Relative quantification of proteins in complex samples raises a demand for high sensitivity and reproducibility throughout large sample sets to gain meaningful insights on biological processes. Data-independent analysis has emerged as a powerful technique enabling quantification of thousands of proteins because it avoids the intensity bias and missing value problem that typically limit data-dependent methods. DIA in principle interrogates all peptides that are present in a sample and therefore is especially suitable for high-throughput and large-cohort studies.
Different microbial proteomes were spiked into a human proteome background at different ratios, yielding two proteome and three proteome mixtures with varying total protein amounts. Samples were separated on a 50 cm µPAC™ HPLC columns in direct injection setup on a Vanquish™ Neo system under nano-flow conditions. DIA experiments were run on an Orbitrap Exploris™ 240 mass spectrometer. Data was analyzed by Spectronaut™ 16 using a library-free approach.

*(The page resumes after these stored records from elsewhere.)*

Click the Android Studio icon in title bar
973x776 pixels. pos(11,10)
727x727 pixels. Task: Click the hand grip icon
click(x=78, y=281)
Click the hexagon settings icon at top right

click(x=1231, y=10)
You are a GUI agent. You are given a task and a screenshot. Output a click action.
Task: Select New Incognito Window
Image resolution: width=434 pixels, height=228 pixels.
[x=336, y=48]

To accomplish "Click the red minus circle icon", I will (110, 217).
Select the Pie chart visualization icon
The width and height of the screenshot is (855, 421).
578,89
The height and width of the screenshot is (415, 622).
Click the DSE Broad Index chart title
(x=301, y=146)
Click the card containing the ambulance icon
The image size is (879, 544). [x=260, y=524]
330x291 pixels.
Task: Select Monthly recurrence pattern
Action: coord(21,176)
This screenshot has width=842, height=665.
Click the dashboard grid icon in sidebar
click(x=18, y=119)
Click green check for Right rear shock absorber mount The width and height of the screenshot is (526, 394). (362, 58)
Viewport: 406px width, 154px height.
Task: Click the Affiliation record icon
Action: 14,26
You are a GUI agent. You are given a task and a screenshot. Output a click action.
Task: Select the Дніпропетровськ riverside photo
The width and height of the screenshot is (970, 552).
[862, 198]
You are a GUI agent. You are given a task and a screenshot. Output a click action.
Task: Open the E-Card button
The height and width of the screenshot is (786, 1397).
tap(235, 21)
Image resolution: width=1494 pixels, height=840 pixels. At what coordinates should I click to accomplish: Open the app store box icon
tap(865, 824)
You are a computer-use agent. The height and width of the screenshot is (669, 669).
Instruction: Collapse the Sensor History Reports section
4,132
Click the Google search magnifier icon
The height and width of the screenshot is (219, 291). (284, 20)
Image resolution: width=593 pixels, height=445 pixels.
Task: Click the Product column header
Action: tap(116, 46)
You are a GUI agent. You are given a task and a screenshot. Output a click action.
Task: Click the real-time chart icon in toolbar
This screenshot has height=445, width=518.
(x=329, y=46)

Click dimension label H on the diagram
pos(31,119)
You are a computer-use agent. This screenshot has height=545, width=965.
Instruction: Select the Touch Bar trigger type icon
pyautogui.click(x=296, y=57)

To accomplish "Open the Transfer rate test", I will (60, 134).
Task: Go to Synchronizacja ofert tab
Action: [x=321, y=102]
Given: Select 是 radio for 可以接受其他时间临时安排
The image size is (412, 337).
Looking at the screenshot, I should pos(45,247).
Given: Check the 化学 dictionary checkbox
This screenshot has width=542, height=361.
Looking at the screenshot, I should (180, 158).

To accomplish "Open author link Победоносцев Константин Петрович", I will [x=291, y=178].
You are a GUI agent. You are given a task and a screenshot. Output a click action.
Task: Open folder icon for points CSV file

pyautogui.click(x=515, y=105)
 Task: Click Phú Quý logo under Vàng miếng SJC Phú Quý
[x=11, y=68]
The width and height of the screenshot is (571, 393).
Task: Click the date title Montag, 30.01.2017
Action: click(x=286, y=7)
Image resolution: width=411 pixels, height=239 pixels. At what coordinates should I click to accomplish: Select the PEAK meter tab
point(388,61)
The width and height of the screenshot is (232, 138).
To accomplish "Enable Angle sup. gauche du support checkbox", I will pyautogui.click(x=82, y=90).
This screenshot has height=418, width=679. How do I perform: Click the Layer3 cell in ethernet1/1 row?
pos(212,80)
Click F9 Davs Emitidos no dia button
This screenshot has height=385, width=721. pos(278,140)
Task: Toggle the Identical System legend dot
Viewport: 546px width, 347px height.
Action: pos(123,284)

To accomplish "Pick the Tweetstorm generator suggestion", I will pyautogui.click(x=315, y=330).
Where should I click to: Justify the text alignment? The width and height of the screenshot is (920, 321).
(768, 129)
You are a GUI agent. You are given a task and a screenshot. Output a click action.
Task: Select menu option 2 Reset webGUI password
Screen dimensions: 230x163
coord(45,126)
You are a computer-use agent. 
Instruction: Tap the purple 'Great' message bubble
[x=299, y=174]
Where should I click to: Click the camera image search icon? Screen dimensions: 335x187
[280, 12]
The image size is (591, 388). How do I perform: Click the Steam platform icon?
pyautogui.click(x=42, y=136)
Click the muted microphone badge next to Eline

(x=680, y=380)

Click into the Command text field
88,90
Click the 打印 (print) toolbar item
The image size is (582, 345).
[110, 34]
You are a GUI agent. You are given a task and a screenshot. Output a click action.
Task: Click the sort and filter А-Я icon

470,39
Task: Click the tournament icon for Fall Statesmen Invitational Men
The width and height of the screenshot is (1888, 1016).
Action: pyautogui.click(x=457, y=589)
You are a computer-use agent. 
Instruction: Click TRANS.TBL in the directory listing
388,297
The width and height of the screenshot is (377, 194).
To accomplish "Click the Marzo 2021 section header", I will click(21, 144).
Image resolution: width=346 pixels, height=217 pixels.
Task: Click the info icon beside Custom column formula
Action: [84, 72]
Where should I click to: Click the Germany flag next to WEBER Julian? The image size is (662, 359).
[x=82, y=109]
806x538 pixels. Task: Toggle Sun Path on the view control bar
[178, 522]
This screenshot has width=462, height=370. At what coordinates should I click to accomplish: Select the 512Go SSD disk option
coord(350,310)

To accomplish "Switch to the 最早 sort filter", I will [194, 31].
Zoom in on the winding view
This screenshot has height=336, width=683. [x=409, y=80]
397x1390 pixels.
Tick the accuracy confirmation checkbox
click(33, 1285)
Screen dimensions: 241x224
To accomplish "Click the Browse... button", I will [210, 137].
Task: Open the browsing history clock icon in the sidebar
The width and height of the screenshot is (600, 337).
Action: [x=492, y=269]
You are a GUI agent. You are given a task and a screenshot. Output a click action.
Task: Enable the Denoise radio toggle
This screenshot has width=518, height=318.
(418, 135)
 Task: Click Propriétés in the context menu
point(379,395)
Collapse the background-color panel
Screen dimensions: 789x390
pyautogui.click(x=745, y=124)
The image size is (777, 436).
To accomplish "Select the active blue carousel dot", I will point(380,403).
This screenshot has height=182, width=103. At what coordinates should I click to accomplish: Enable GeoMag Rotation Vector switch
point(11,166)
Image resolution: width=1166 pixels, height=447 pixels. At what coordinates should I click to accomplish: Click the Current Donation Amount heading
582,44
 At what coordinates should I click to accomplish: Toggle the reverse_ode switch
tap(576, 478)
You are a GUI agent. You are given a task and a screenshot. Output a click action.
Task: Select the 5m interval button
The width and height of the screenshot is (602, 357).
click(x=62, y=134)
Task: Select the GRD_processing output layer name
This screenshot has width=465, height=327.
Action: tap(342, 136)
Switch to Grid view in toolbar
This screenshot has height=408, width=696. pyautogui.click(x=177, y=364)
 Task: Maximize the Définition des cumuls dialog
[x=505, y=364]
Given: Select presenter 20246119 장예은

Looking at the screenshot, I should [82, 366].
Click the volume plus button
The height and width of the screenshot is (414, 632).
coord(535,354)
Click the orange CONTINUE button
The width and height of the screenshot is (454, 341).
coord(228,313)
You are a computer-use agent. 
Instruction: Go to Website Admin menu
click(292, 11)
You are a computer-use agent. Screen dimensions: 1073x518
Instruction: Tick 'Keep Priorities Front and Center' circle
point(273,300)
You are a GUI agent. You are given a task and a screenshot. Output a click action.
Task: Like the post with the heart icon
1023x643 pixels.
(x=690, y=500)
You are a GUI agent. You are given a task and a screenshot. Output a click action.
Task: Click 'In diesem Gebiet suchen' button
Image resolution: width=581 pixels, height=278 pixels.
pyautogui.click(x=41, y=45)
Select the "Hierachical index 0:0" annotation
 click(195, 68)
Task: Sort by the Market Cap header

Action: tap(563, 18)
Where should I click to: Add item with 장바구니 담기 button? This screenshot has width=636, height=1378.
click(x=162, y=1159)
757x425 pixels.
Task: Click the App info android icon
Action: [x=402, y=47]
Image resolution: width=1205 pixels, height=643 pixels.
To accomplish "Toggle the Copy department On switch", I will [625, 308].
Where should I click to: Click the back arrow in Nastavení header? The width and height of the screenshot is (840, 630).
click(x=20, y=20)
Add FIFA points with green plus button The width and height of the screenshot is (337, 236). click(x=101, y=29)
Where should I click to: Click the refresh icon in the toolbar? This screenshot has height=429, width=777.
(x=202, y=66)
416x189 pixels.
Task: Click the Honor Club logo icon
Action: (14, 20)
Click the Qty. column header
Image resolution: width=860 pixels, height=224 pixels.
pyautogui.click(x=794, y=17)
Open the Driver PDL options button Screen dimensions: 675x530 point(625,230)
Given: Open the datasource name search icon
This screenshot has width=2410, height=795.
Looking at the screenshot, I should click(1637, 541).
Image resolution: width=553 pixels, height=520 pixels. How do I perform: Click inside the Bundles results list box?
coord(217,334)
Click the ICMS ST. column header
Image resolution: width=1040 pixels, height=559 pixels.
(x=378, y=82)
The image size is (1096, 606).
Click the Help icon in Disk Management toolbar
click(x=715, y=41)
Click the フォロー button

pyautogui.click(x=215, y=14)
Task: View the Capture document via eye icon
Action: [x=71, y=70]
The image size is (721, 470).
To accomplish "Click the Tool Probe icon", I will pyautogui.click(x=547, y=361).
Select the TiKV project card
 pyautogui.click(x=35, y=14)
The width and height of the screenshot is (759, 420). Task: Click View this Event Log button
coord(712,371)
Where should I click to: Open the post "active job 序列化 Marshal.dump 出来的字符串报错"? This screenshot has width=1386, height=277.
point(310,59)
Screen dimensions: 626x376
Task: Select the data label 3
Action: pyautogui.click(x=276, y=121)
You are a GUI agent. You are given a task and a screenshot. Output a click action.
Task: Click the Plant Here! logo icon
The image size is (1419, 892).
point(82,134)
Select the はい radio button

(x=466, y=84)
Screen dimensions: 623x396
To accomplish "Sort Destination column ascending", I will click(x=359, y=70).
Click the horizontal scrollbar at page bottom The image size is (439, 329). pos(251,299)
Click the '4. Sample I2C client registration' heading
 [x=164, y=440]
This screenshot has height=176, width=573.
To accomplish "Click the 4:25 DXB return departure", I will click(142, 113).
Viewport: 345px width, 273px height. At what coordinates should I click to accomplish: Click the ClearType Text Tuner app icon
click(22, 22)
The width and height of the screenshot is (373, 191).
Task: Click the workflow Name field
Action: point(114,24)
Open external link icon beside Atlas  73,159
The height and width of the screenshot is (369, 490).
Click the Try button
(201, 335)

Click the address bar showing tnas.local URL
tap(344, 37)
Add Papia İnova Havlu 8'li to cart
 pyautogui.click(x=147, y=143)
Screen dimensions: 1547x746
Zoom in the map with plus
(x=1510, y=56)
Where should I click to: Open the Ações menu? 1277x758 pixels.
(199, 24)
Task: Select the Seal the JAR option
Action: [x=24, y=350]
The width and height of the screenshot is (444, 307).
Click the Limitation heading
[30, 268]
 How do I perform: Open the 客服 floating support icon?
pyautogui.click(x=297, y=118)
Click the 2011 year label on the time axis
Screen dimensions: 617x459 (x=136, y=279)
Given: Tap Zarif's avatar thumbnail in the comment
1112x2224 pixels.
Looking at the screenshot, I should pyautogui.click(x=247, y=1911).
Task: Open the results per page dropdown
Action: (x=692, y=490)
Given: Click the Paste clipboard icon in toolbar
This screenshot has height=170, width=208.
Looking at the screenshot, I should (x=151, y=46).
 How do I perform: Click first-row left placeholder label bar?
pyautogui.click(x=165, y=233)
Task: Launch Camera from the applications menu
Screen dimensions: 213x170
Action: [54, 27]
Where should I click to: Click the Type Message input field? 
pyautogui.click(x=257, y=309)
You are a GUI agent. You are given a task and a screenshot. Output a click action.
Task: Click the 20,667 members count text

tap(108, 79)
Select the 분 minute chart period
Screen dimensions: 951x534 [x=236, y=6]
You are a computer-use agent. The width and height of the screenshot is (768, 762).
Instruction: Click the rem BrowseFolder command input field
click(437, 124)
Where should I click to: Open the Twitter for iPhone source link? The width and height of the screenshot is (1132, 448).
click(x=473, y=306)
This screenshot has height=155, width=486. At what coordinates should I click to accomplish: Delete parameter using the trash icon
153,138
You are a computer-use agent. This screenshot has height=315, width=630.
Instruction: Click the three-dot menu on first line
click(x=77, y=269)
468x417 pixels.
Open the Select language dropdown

Using micropillar array-based column technology under nano-flow conditions for separation of peptides gives optimal peak shapes and intensities reproducibly over a long-term acquired data set with minimal performance loss. In connection with the high resolution DIA methodology, this enables for wide proteome coverage in two- and three-proteome mixtures as well as quantification accuracy below 10 % at high sample throughput. The uncomplicated and easily implemented library-free data analysis yields similar performance as low-key library-based approaches.
Micropillar array-based separation technology and high-resolution data-independent analysis enable for a wide proteome coverage at high throughput, while maintaining excellent quantification accuracy of relative protein ratios in complex cell lysates.